In 1994 President Clinton appointed Miller to be a Commissioner of the EEOC, Miller served a total of ten years, one of the longest tenures of any commissioner in EEOC history. At the EEOC, he worked to develop an alternative dispute resolution program to resolve discrimination claims before litigation. In August 2004 Miller resigned to become a professor at the University of Washington (UW) Law School; his seat on the EEOC remained empty until January 2006, when it was finally filled by another noted disability activist, Christine M. Griffin. UW made Miller the Henry M. Jackson Professor of Law in January 2008. At the installation ceremony for this position, Miller's law school colleague Anna Mastroianni commented, "Paul Miller may have been born a dwarf, but in reality he is a giant. We are all better for seeing a little further from the perch of his shoulders."

In his later career, Miller wrote about the interplay of disability rights and genetic science, writing papers with titles such as "Is There a Pink Slip in My Genes?" and "Avoiding Genetic Genocide". Among other issues, Miller discussed the potential for people to lose their jobs because of the disclosure of their future health risks. Dr. Francis S. Collins, director of the National Institutes of Health and leader of the Human Genome Project, noted that Miller's "persistence paid off: after more than a decade of frustration, the Genetic Information Nondiscrimination Act was finally signed into law in 2008. Paul was one of its biggest heroes."

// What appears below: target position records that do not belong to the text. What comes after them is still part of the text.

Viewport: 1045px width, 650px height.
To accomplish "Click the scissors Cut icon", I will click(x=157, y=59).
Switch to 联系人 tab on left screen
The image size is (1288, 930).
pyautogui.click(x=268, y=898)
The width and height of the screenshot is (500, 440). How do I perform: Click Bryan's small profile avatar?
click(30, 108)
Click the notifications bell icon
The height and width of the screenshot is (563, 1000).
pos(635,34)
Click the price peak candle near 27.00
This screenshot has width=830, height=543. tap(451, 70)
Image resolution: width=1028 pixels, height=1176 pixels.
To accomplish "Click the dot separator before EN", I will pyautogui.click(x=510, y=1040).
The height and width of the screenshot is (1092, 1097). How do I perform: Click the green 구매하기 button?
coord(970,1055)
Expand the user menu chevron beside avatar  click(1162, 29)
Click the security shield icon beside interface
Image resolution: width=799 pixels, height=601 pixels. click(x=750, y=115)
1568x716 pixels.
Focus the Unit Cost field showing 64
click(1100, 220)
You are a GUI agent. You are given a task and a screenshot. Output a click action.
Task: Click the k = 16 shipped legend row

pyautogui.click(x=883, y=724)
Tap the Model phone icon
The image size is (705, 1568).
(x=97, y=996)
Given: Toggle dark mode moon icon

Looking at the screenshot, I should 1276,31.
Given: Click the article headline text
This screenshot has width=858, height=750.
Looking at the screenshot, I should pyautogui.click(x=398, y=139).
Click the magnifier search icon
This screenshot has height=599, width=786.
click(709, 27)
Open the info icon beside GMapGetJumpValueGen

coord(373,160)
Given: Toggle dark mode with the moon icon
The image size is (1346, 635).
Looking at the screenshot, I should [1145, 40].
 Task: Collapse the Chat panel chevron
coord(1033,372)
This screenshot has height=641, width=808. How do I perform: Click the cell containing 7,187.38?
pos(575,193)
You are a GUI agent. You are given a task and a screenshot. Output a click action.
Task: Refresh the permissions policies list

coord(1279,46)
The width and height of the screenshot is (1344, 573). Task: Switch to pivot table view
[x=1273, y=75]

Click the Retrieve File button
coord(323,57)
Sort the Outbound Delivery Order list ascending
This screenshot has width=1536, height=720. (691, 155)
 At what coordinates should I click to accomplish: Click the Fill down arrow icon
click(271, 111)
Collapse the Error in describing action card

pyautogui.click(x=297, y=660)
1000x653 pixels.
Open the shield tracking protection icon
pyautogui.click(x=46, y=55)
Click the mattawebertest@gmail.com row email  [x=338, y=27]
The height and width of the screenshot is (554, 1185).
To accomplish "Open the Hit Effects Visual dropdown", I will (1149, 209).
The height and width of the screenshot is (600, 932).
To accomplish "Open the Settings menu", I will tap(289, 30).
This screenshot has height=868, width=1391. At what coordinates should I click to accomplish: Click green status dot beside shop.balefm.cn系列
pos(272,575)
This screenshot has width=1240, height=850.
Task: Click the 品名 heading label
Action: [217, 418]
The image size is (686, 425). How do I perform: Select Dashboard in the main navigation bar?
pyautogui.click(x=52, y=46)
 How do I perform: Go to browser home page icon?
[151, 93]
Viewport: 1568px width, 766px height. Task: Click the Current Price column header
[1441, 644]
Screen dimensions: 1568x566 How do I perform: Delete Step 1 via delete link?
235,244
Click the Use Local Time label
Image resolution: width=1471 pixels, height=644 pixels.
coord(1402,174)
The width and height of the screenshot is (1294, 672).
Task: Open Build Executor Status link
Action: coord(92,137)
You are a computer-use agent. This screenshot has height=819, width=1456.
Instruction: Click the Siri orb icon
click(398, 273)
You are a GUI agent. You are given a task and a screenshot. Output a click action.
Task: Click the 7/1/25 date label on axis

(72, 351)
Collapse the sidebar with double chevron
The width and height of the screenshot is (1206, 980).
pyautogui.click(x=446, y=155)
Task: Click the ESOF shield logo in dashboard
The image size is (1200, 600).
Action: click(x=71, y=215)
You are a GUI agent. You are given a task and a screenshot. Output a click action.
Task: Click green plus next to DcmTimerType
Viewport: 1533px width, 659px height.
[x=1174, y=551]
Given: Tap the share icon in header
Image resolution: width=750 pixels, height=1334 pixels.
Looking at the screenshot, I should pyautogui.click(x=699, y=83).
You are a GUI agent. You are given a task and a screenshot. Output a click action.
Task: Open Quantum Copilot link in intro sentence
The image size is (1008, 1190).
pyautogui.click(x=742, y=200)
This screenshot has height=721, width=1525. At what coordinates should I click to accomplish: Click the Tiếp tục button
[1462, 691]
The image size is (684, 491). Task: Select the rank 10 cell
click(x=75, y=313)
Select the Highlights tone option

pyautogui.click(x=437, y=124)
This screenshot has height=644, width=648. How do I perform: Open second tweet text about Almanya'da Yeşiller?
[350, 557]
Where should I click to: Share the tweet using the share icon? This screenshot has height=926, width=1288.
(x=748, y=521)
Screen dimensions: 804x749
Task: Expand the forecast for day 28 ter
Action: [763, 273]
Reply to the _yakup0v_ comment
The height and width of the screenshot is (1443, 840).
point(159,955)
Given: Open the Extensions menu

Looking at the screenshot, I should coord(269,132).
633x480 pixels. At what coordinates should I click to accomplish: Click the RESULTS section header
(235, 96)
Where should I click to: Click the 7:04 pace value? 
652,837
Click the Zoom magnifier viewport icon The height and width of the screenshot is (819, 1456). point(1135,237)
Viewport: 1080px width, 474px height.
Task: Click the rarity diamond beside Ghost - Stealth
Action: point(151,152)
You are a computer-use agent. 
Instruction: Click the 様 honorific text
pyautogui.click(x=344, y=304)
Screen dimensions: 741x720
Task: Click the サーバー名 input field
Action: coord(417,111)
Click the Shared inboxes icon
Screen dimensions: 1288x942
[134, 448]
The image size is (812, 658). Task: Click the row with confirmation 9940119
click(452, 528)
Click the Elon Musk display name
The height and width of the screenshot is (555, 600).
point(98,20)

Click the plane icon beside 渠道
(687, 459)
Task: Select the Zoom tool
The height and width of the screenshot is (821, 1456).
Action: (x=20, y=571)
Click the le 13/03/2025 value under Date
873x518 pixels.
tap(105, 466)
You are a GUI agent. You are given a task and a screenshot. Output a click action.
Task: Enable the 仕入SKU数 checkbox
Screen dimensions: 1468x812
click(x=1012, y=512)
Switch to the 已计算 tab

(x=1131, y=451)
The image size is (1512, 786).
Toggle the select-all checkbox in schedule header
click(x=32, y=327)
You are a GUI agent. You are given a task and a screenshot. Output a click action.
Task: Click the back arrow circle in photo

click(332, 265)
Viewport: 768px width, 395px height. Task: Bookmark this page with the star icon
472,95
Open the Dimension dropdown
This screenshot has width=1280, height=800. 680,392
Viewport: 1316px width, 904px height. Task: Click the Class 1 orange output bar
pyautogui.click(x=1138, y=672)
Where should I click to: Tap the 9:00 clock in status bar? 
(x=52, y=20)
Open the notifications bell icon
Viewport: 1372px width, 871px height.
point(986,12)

In 2007 Miller was recruited to join then Senator Obama's Disability Policy Committee by his long-time friend and protege, Rebecca Cokley. In February 2009, Miller was appointed as a special assistant to President Barack Obama, with responsibility for managing political appointments at the U.S. Department of Justice and other positions in the new administration, as well as for positions relating to disability programs.

Miller developed tumors in his arm during the last decade of his life. An amputation did not prevent the cancer's recurrence, and he died on October 19, 2010.

==Honors==
Early in his career Miller had become a leader of the Little People of America. In 2002 this organization presented Miller with its annual Award for Promoting Awareness of Individuals with Dwarfism.

Miller was a Phi Beta Kappa Visiting Scholar, Parsons Visiting Scholar at the University of Sydney Faculty of Law, and a Fellow of the British-American Project. In 2003 Miller was awarded an honorary Doctor of Laws degree by City University of New York School of Law.

== Personal life ==
Miller married Jennifer Coletti Mechem, a disability policy coordinator, in 1997. They had two children who were 10 and 5 when their father died.